British audiences were, titillated early this year by a new film farce called The Captain’s Table, which chronicled the social perils of a luxury-liner captain adrift in a sea of calculating female passengers. Last week all England was agog over a real-life-setting of The Captain’s Table. The captain: a tall, debonair Irishman named James D. Armstrong, master of the 28,000-ton Cunard liner Britannic, The plot: he had been royally sacked by Britain’s staid, prosperous Cunard Steamship Co. just a few months before he was due to become master of the Queen Mary, and eventually commodore of the line.

Though neither the captain nor Cunard would elaborate on the charges, word leaked out that the sacking—the first in Cunard’s 119-year history—was Cunard’s reaction to reports that Captain Armstrong, 55, had shown too much attention to women passengers at the captain’s table. That raised the fascinating question of what the captain could possibly have done in a public dining hall to bring down his 3O-year career with Cunard.
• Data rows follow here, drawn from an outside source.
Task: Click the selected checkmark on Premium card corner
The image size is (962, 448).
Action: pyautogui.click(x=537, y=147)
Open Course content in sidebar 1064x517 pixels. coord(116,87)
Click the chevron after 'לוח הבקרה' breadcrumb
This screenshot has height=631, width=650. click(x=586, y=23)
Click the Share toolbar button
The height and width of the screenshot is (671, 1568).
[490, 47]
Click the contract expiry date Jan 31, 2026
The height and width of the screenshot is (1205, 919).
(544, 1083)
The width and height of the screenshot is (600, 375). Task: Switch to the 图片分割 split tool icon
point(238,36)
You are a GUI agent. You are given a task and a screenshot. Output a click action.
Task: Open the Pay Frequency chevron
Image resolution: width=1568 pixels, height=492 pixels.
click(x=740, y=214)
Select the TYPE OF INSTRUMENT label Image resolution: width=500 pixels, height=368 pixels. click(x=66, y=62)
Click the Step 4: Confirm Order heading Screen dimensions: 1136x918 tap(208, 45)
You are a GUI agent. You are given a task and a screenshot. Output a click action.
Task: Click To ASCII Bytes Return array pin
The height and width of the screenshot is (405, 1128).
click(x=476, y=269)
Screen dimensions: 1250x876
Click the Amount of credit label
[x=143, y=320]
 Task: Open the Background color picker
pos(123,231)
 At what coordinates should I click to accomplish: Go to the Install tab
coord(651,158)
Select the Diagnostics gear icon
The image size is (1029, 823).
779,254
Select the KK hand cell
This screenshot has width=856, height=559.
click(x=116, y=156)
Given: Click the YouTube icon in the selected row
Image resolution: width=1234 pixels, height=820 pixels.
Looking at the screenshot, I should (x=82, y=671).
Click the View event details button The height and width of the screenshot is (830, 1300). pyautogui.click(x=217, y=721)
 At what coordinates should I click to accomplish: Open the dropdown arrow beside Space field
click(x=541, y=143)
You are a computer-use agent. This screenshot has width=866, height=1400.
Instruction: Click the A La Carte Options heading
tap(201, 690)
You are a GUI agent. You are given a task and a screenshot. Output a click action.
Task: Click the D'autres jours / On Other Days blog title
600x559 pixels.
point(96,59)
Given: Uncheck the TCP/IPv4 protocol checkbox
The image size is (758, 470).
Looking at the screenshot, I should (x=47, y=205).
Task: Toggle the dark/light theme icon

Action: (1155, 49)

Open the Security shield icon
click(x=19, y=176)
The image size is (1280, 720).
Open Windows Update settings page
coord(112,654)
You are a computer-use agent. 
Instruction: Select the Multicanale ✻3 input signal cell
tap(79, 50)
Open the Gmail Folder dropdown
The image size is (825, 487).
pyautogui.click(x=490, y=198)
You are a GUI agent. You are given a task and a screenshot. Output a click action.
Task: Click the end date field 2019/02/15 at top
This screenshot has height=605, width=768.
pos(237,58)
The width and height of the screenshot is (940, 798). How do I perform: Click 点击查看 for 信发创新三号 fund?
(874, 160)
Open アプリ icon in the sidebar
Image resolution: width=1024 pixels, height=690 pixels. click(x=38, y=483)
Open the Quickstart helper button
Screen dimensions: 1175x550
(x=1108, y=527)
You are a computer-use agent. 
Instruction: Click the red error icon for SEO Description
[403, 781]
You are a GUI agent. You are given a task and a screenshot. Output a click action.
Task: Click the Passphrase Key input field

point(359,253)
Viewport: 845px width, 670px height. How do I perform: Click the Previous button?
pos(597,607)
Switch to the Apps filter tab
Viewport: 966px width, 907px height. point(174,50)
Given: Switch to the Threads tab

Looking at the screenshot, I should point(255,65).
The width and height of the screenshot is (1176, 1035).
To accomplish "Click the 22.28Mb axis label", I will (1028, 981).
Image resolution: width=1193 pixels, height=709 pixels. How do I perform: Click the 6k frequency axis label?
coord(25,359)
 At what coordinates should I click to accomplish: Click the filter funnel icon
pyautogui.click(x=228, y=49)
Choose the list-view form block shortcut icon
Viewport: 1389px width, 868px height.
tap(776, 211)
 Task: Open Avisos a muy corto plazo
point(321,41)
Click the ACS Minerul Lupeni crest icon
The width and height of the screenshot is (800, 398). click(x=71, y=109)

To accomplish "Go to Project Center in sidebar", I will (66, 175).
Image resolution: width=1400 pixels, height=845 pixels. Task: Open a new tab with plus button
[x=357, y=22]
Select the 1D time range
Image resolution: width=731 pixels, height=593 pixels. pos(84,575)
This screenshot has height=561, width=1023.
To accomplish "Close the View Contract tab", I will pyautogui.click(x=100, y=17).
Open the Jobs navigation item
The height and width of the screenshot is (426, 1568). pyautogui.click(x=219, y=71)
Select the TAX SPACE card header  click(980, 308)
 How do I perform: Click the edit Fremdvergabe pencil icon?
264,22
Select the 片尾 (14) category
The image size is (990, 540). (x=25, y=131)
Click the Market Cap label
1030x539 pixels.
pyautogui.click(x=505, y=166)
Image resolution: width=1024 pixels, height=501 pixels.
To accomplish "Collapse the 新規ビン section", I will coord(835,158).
“Zzz . . . Zip!” Sensing an intimate glimpse into luxury-liner indiscretion, the British press tried to give an answer, leaped wildly on the story. Where facts failed, imagination soared. Headlined the Daily Express: WHAT HAPPENED AT THE CAPTAIN’S TABLE. PASSENGERS SAW THE LADY’S DRESS GO ZZZ … ZIP! The woman whose fastener broke on a recent transatlantic run—and whose dress nearly slipped off—was attractive Mrs. Susan Silverstone, thirtyish, of Manhattan, who was promptly dubbed “Black-Eyed Susan.” Passengers confirmed the incident, but it was not until farther down in the story that readers discovered where Captain Armstrong was during the unzipping: on the bridge. In the Daily Mail, a “former Cunard officer,” defending the captain, confided that “on cruises there are always women who travel with one object—to find romance. And there are always women who complain because they think they have been left out of things.”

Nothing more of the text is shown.